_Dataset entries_
+---+
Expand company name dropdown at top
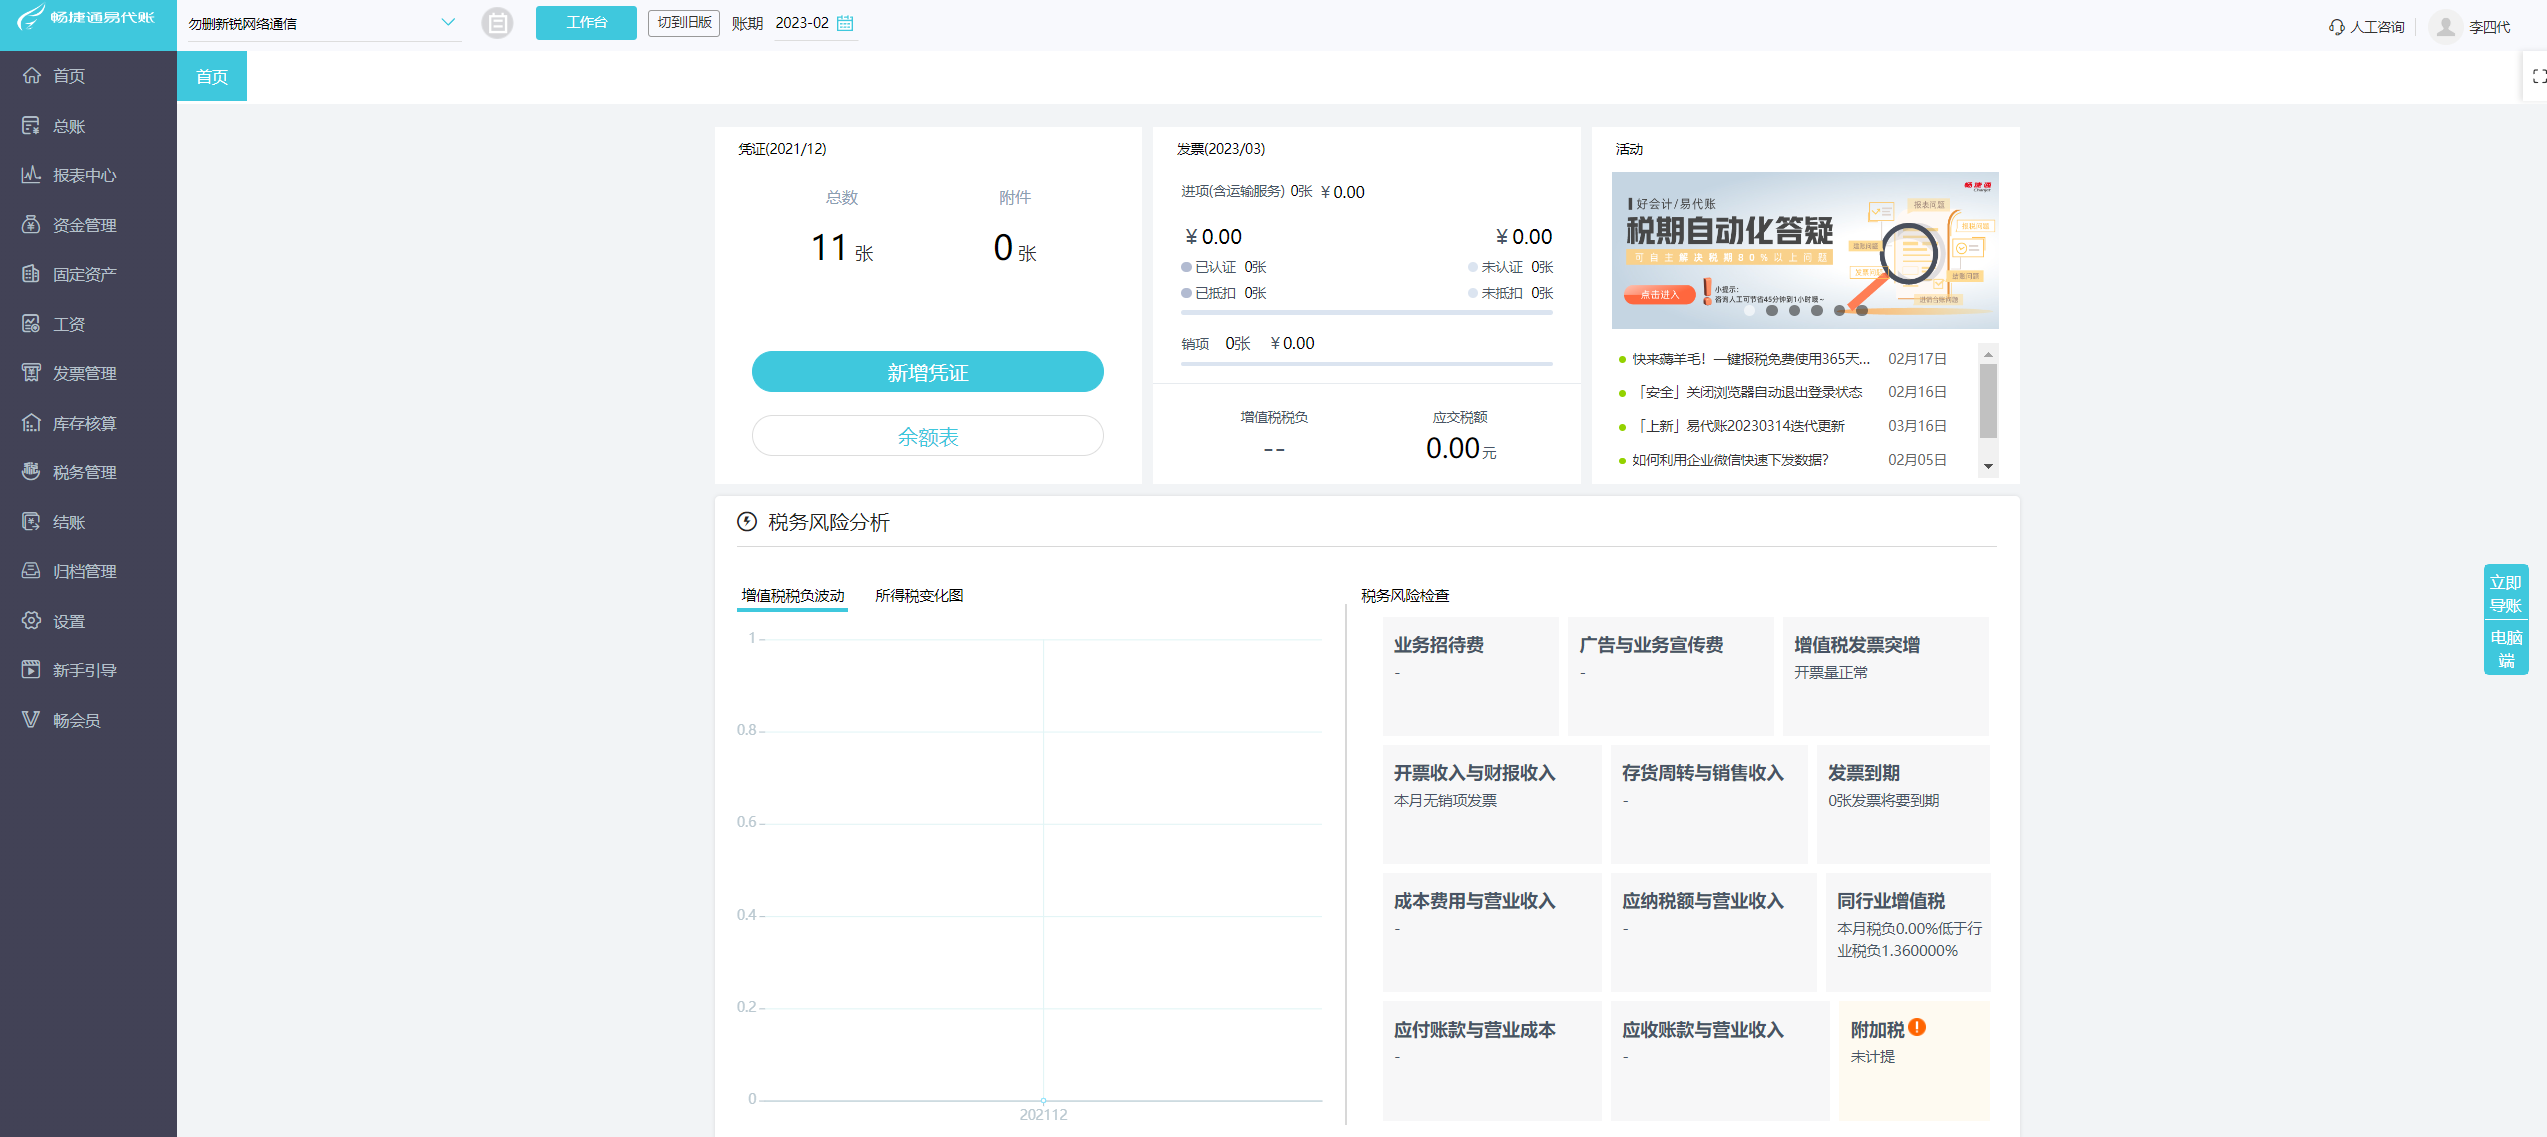Screen dimensions: 2547x1137 (453, 23)
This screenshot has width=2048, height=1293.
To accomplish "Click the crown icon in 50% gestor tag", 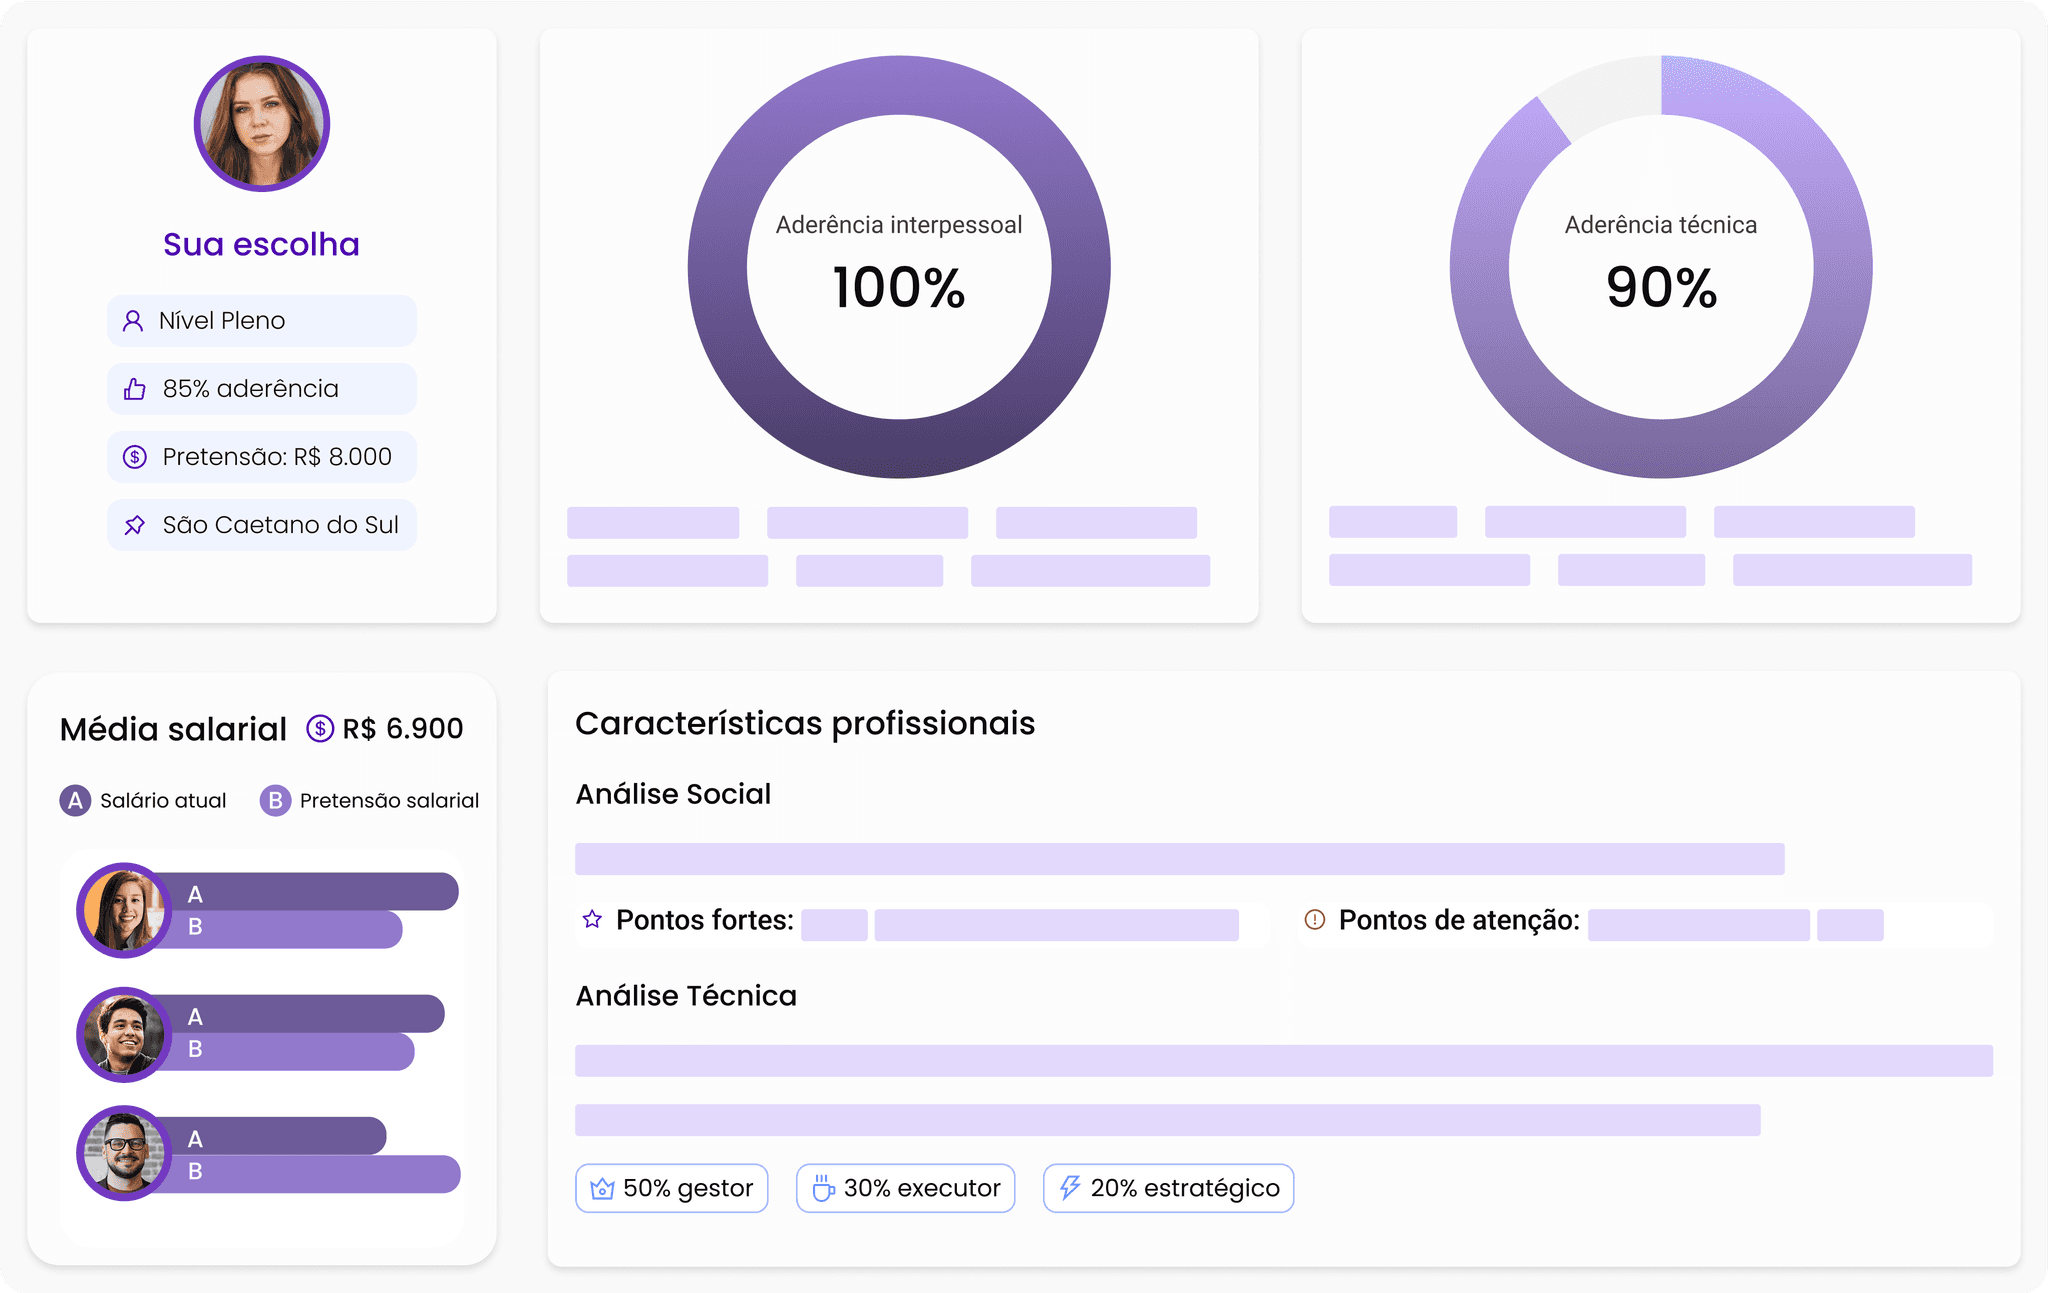I will [x=602, y=1188].
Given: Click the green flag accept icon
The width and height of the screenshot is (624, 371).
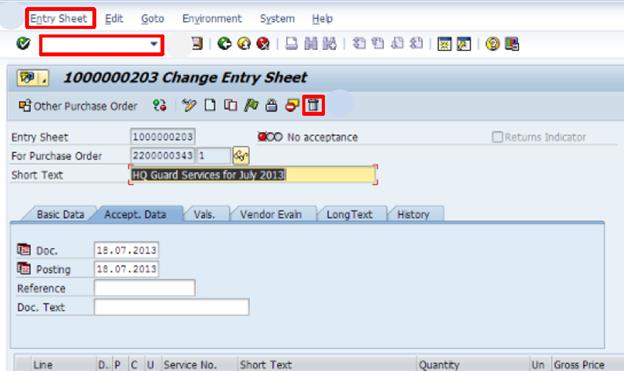Looking at the screenshot, I should click(251, 105).
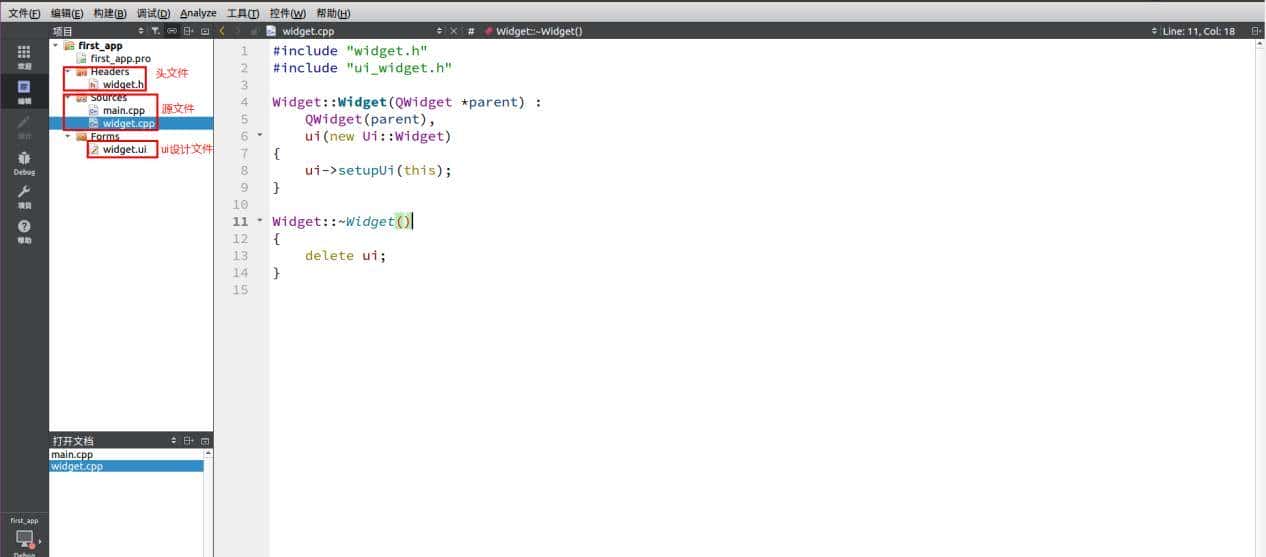Open the Analyze menu
Viewport: 1266px width, 557px height.
pos(198,13)
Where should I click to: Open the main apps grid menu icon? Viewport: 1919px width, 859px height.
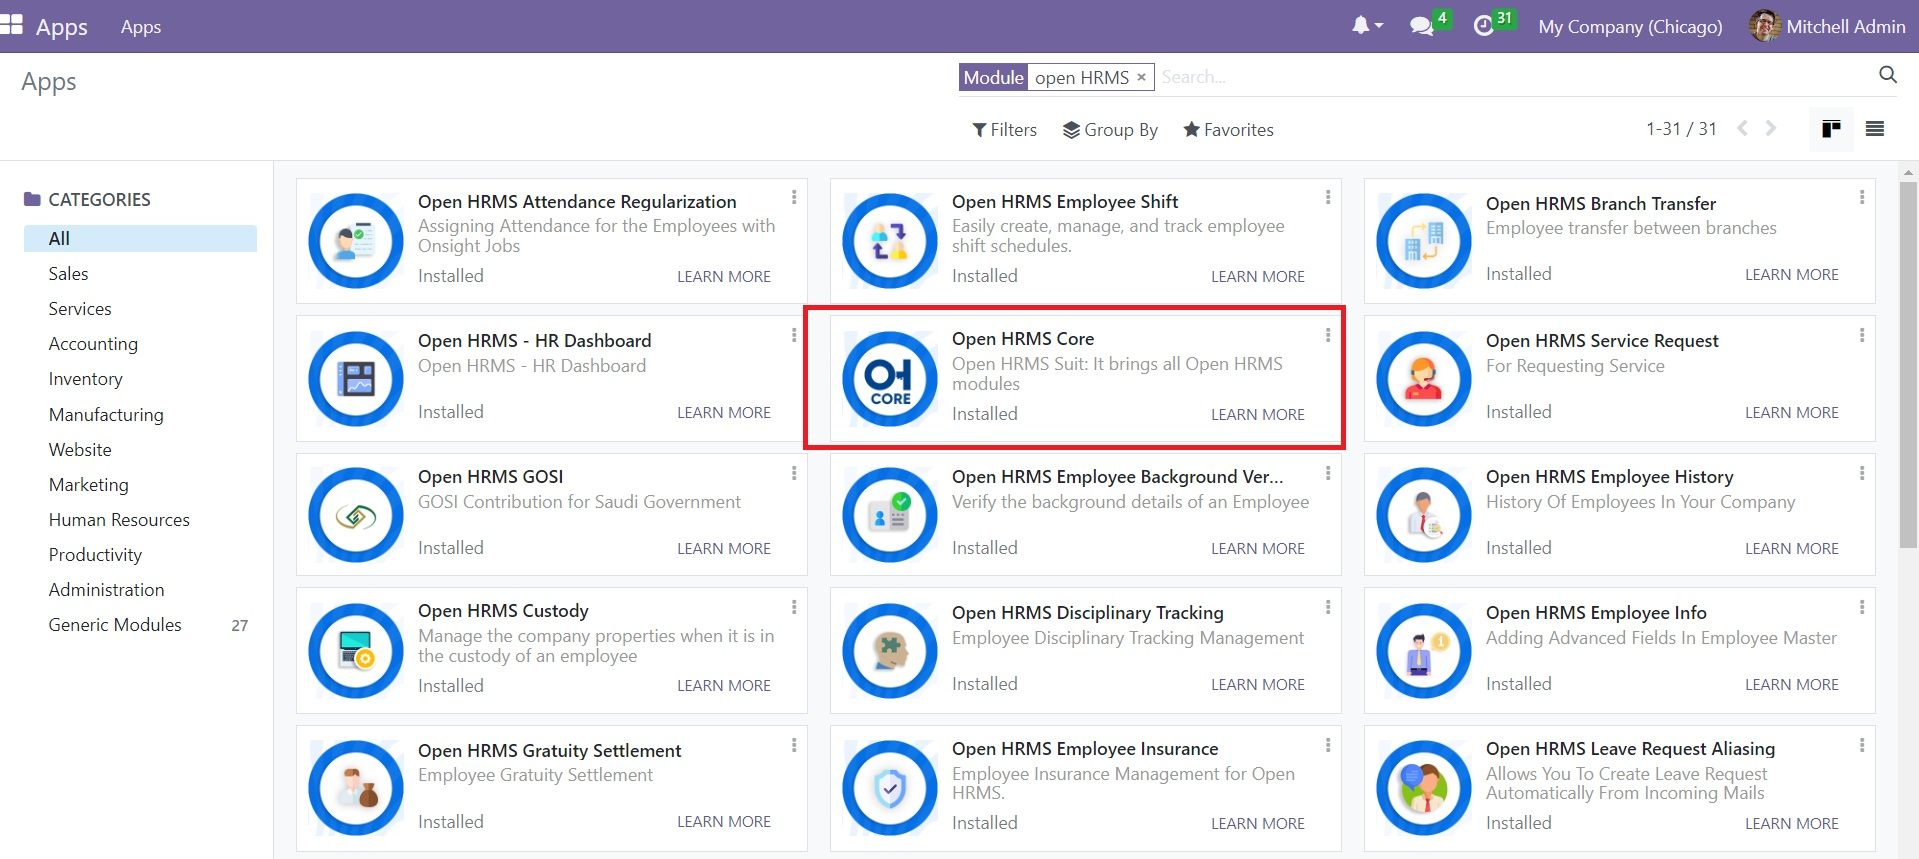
+---+
_Prompt_
Verbatim, write out the line containing "The width and" and all later lines through the end of the records, leaving every picture out.

_Output of the exercise_
The width and height of the screenshot is (624, 371).
Looking at the screenshot, I should click(251, 105).
Open the Analyze menu
Viewport: 1266px width, 557px height.
pos(198,13)
Where should I click to: Open the main apps grid menu icon? Viewport: 1919px width, 859px height.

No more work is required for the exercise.